MATERIAL SHOWN Block Start

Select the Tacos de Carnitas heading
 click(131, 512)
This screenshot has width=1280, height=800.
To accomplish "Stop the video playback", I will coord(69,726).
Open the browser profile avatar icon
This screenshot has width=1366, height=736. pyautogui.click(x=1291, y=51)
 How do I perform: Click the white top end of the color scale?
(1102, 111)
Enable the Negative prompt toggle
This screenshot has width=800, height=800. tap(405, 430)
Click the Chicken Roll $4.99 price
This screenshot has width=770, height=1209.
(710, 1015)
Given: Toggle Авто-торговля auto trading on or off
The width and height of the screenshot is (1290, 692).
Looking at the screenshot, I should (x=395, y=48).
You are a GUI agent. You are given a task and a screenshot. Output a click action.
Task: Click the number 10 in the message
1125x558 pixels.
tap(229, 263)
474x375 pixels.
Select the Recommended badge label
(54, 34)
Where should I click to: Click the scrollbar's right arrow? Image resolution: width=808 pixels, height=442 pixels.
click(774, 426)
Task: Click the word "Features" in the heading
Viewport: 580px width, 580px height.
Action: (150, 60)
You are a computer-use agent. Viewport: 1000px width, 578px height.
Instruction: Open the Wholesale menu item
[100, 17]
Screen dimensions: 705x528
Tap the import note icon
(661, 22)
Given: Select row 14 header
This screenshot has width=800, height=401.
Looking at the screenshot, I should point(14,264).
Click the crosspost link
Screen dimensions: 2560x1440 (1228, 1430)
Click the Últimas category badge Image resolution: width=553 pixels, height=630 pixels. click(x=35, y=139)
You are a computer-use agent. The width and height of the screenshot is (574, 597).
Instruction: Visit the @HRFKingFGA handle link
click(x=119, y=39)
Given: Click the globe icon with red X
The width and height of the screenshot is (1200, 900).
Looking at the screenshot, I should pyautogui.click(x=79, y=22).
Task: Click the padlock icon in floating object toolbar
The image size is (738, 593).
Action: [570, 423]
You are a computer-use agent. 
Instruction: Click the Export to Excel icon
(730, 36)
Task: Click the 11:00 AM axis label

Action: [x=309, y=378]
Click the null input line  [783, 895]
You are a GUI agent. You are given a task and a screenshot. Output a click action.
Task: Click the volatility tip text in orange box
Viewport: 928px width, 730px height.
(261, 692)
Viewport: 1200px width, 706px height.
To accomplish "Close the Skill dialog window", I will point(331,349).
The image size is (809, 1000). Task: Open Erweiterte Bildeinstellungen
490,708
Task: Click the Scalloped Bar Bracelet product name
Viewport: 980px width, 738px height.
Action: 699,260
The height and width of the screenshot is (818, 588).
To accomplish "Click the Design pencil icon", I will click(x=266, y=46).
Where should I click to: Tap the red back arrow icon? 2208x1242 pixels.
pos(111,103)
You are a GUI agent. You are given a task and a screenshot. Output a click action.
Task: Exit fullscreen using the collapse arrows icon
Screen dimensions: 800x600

MATERIAL SHOWN Block End

PROBLEM TO SOLVE — Give the number of lines above that hold "will", with no other words.

ANSWER BOX — 3